An exhibition of more than 60 of Picasso’s paintings, sculptures and drawings — including the seminal cubist work Les Demoiselles d’Avignon — is coming to South Africa.
Marilyn Martin, director of art collections at Cape Town’s Iziko South African National Gallery, said the show would provide “a detailed look at the influence of African art on Picasso’s career and the important role it played in the evolution of European modernism in general”.
The exhibition will run at Johannesburg’s Standard Bank Gallery from February 10 to March 19 next year, and at the Iziko National Gallery from April 13 to May 26. It will feature works taken from Picasso’s private collection and from the Picasso Museum in Paris. Works created by South Africans that Picasso “might have liked” will supplement the exhibition.

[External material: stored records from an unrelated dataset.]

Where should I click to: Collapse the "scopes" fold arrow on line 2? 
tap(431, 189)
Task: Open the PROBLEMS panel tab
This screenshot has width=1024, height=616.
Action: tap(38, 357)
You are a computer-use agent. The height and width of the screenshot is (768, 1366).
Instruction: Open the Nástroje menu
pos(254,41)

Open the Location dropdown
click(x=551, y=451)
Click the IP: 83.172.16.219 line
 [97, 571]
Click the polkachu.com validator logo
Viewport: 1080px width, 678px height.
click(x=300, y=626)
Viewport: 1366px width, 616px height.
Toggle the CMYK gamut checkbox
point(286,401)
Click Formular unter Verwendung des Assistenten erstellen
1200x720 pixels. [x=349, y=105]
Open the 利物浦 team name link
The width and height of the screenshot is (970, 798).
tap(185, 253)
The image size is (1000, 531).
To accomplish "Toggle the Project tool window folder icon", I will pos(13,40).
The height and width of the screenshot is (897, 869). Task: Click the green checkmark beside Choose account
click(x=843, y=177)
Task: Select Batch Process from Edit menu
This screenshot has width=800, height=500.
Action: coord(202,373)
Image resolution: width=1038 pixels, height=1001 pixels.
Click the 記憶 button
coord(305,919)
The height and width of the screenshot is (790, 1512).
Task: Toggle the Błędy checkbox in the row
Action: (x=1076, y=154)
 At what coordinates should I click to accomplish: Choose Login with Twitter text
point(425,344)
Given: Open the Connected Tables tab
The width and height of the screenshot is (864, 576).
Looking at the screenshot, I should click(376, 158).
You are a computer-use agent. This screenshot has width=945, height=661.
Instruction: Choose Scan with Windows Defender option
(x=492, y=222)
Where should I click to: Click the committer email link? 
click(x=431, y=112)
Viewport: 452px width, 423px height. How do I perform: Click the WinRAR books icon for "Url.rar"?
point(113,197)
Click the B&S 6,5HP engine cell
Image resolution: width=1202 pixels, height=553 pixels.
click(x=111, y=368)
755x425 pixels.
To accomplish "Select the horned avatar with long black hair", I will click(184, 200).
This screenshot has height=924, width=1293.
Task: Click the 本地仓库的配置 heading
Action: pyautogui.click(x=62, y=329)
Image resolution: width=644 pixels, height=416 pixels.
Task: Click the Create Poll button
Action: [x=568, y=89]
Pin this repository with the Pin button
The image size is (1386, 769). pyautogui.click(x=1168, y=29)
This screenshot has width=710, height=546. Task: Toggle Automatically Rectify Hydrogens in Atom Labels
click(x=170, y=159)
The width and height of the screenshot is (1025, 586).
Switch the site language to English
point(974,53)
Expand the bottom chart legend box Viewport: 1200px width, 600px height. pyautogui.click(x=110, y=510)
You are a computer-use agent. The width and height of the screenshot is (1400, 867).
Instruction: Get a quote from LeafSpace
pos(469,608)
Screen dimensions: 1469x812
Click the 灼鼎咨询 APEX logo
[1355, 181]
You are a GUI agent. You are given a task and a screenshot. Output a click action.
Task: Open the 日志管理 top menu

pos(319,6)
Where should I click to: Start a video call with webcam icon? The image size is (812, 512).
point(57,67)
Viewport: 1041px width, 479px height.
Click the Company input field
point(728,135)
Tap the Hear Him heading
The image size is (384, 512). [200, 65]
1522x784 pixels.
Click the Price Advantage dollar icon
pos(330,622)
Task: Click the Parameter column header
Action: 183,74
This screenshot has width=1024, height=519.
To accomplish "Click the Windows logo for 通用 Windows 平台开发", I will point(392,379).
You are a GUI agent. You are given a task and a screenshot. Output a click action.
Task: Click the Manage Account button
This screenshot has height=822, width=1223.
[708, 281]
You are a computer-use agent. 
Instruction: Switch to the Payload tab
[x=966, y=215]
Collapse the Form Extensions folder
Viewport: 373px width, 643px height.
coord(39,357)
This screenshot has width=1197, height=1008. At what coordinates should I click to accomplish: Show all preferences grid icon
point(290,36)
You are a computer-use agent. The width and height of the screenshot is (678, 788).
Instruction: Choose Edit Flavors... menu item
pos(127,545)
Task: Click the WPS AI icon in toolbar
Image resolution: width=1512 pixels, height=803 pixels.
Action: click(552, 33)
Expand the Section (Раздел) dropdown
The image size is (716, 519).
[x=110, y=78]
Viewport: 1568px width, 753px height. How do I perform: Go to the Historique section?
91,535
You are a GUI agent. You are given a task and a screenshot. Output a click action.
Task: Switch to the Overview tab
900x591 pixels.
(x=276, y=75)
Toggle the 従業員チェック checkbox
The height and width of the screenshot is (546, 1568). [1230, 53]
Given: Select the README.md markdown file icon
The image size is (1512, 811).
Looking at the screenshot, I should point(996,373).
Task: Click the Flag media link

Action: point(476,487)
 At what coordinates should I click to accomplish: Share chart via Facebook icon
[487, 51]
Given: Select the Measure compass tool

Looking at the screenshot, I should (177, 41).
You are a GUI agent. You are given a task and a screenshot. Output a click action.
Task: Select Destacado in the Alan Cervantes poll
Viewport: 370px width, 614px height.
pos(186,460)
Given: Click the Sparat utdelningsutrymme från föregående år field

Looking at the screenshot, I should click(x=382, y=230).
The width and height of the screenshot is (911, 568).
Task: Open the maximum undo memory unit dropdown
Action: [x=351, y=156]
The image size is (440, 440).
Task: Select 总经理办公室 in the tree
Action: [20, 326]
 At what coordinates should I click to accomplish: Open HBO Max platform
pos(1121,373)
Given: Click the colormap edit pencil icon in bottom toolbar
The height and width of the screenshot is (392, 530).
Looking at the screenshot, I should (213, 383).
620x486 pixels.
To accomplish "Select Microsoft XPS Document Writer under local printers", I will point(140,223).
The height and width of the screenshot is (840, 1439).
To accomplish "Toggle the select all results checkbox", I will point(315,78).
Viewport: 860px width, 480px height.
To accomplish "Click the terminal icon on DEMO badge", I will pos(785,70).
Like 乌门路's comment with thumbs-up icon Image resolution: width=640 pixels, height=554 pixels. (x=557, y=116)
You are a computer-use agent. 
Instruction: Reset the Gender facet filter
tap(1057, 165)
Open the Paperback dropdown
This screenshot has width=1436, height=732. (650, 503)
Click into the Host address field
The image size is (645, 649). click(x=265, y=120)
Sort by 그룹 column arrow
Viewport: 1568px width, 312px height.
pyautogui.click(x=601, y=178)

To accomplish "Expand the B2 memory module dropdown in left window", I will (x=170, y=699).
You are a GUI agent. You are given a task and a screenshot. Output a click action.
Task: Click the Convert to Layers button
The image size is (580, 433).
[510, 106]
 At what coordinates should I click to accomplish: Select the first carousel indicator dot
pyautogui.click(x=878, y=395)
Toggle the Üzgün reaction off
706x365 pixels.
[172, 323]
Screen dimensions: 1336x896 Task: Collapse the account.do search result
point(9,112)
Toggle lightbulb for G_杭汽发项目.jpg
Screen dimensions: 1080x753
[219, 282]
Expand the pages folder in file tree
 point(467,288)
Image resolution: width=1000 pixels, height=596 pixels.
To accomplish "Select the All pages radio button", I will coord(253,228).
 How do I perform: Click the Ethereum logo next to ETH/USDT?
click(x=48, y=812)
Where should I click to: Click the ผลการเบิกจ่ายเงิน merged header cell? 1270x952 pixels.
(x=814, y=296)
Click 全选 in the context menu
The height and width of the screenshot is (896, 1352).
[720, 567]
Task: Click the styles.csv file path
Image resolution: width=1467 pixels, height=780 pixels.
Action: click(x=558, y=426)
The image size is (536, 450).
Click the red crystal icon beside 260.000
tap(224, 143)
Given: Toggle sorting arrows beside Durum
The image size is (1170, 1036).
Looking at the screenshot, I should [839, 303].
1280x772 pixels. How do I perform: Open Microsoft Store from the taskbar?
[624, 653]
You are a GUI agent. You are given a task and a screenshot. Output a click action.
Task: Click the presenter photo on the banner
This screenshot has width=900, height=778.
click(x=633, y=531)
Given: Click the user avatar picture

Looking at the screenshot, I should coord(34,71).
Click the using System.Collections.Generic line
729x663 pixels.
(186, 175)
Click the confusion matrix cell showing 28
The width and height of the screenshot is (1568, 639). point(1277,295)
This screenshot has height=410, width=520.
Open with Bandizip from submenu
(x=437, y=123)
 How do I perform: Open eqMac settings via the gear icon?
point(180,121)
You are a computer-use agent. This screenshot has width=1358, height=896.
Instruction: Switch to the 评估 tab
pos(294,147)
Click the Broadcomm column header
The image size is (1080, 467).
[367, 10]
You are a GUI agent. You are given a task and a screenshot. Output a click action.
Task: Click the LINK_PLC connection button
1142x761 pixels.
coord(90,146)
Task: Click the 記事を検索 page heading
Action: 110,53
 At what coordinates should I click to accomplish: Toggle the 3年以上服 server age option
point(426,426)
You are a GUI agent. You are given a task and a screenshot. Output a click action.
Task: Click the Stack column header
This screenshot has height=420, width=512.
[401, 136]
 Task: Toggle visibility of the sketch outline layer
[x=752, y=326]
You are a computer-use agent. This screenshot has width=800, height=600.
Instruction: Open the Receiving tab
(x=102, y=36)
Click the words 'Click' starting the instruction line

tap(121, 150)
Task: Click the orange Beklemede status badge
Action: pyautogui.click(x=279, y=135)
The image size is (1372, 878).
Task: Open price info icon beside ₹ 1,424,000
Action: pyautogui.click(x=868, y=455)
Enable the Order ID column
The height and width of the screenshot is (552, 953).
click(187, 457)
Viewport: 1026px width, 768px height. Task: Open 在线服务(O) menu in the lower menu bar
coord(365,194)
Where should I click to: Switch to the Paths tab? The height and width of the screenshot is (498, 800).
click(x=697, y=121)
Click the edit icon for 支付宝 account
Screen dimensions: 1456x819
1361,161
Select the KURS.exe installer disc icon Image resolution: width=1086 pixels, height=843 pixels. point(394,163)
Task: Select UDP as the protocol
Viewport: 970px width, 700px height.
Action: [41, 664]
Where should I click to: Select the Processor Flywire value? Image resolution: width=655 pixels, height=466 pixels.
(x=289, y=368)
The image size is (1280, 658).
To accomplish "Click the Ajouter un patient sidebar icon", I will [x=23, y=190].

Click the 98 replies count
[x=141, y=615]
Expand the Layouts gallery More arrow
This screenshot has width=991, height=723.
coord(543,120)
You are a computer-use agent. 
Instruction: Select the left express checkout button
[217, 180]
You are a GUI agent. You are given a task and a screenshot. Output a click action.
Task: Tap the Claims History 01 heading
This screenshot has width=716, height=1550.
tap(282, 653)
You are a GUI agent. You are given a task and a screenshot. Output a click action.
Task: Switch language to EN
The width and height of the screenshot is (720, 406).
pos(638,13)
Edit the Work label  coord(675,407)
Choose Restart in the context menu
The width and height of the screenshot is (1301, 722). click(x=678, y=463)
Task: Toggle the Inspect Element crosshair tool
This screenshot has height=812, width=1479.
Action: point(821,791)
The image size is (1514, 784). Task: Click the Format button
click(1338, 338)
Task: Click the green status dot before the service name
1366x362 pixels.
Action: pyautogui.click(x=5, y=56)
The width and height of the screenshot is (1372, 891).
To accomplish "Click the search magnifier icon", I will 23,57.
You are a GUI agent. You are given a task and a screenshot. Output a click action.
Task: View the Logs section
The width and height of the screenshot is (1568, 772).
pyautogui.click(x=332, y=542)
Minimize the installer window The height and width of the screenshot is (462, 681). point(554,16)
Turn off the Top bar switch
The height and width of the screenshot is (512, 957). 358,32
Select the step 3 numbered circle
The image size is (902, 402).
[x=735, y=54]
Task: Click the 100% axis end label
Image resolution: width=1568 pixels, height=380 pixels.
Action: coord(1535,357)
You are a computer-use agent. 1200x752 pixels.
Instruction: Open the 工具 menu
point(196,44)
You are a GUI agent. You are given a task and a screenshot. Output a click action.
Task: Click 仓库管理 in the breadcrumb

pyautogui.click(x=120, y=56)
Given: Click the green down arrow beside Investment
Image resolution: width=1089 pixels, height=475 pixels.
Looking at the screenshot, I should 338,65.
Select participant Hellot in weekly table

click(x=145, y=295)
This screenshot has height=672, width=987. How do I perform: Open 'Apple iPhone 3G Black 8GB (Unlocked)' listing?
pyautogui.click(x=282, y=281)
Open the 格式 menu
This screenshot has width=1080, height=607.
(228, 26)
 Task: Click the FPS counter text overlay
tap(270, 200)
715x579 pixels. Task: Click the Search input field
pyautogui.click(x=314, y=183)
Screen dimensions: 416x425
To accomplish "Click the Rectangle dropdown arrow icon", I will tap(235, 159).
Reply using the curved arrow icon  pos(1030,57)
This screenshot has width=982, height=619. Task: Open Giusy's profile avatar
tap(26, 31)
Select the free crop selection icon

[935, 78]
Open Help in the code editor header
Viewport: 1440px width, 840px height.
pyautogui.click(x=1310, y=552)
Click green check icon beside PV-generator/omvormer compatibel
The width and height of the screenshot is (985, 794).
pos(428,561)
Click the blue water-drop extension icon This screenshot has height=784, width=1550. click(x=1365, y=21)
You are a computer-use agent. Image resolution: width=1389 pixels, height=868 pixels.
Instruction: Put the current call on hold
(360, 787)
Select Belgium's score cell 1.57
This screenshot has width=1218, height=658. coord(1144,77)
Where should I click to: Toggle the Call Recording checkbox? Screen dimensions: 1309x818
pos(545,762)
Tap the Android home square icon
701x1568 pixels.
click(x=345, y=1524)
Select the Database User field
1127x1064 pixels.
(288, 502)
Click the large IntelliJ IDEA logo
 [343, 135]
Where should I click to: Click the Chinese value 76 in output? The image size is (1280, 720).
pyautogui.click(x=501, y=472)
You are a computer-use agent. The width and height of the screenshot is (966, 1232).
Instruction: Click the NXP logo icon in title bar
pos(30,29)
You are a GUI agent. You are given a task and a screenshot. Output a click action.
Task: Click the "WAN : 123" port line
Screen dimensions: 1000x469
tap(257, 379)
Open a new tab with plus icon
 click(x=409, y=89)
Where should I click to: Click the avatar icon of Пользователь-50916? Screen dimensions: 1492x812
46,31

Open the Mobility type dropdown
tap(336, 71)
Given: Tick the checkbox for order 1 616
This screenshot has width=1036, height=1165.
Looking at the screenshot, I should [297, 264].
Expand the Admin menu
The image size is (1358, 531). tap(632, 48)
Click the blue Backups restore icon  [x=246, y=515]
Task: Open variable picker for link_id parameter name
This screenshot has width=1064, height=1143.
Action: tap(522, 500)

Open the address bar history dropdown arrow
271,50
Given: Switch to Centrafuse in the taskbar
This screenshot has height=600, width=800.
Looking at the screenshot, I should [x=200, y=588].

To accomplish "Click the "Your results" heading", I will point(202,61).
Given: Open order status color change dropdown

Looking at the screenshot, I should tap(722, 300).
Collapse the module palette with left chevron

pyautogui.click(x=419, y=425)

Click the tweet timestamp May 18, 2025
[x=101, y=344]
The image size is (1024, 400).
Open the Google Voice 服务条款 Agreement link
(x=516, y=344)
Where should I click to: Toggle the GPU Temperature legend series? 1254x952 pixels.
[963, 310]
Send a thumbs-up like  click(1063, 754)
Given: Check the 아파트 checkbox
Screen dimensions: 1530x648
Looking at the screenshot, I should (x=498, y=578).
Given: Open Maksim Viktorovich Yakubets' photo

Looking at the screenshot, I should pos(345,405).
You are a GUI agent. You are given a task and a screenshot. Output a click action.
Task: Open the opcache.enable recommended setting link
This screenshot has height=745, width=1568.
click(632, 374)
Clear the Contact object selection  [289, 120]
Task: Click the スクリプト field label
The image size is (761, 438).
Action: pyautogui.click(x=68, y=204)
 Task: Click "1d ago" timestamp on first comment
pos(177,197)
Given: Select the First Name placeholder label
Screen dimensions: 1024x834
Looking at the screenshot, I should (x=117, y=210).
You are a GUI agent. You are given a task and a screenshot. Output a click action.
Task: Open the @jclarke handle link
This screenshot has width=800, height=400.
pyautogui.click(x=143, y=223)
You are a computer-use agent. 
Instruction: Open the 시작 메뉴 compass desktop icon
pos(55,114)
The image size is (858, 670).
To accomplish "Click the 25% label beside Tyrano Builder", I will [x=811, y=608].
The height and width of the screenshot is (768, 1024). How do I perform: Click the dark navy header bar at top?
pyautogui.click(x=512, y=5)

Martin said the artist’s own “dispersed and fragmented collection of African art” could not be accommodated, as it would have added enormous expense to the exhibition.
The Picasso Museum’s curator, Laurence Madeline, said the combined monetary value of the works was difficult to assess, as the collection in question had never been intended for sale. However, Madeline pointed out that the artist’s work was among the most expensive in the world. In this context, a figure of “hundreds of millions of rands” is not far-fetched.
Part of the exhibition will be a locally produced book in which South African artists, including poets Wally Serote and Peter Clark, muse on Picasso’s fascination with African art. It will also feature an “anthology” of what Picasso said about African art.
Madeline said the Picasso exhibition, which follows exhibitions by French painter and stained-glass artist Marc Chagall in 2000 and Spanish surrealist painter and sculptor Joan Miró in 2002, would be another step in strengthening cultural ties between France and South Africa.
Sponsored by Standard Bank, the French Embassy and the French Institute, the exhibition will also feature an educational component for tourists and people with special needs.